Date: 2007-03-28 12:28 pm (UTC)
From: [identity profile] jule1122.livejournal.com
Think about feeling betrayed when Mikey told me about the fiddler, but mostly, feeling angry at myself for letting it get that far. For not stopping it earlier.
It makes me so happy when Brian gets it. Now if Brian and Justin can just let each other know they are ready for things to change.

Date: 2007-03-28 02:12 pm (UTC)
From: [identity profile] http://users.livejournal.com/_alicesprings/
Thank you! I love it when Brian gets it too :)

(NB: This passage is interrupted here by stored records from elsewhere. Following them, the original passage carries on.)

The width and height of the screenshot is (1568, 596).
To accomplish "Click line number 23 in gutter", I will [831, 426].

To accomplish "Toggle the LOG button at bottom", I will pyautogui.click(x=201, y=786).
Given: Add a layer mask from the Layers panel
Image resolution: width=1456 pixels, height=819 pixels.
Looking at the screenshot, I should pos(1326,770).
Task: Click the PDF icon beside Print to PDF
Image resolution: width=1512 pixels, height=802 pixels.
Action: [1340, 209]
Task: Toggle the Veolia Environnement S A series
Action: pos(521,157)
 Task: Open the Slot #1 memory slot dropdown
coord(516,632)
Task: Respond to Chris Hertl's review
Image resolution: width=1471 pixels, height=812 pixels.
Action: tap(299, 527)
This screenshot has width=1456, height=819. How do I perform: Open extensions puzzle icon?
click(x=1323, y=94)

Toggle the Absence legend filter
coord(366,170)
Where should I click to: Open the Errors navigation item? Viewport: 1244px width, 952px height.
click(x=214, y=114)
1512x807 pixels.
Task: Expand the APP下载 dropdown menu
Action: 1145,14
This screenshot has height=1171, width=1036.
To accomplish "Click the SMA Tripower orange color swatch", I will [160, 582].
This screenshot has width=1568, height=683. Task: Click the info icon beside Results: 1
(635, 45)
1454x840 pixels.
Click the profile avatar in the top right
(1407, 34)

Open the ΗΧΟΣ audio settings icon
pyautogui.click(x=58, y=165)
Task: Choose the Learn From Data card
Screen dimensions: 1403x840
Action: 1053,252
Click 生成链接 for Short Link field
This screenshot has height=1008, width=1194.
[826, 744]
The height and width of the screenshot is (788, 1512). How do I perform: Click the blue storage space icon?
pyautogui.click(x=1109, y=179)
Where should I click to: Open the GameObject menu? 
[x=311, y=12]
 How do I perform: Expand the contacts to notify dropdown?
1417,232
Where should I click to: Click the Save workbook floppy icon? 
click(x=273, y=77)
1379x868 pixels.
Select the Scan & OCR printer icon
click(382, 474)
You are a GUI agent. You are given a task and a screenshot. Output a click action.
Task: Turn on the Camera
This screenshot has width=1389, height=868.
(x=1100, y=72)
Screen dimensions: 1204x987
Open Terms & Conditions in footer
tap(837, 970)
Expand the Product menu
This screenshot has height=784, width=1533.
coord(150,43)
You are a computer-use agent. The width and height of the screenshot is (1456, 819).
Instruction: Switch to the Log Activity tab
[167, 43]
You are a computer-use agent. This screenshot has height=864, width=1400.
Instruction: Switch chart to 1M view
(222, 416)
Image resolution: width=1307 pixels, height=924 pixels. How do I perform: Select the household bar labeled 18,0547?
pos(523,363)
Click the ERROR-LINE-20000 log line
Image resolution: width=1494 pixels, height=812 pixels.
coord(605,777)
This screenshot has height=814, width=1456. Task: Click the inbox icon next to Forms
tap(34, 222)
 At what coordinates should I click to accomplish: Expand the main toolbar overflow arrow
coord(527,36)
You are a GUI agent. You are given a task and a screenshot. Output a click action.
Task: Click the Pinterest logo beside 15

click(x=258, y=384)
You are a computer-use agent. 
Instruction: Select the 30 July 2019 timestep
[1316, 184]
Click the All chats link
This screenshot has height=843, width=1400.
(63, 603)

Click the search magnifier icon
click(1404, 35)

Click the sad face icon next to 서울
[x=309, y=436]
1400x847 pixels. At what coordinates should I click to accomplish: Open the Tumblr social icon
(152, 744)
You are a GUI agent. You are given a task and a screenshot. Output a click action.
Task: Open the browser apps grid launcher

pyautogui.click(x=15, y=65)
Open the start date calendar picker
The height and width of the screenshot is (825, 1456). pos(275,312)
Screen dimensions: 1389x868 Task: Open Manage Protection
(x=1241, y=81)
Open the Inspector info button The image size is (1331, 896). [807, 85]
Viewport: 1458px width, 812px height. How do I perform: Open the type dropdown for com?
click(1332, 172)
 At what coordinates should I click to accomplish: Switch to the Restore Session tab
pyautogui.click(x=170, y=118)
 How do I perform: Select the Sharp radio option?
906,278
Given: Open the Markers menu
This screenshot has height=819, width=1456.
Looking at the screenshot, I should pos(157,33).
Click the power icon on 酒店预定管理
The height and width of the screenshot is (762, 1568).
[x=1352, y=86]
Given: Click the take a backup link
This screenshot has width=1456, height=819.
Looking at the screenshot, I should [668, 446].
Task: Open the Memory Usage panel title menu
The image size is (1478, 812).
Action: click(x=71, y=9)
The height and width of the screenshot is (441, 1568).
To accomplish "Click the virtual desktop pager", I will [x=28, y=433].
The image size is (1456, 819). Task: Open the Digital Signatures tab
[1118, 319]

Date: 2007-06-01 04:45 am (UTC)
From: [identity profile] xhaleslowly.livejournal.com
Many apologies for the late comment, but I'm finally getting a chance to go through my "to read" list and read this fic and the first one, "Soon". Great stories, tightly written and perfect companion pieces. I loved the emotion behind each one and how each thought was mirrored in the other.

Very nice job with these! I really enjoyed them both :)

Date: 2007-06-01 07:29 am (UTC)
From: [identity profile] http://users.livejournal.com/_alicesprings/
Thank you so much for you lovely feedback! I'm so very, very happy that you liked them! Thank you!

Date: 2007-08-16 10:00 pm (UTC)
From: [identity profile] miss-alysandra.livejournal.com
And it's the perfect companion piece...
You're great !

Date: 2007-08-17 12:52 pm (UTC)
From: [identity profile] http://users.livejournal.com/_alicesprings/
Thank you very much for the lovely feedback!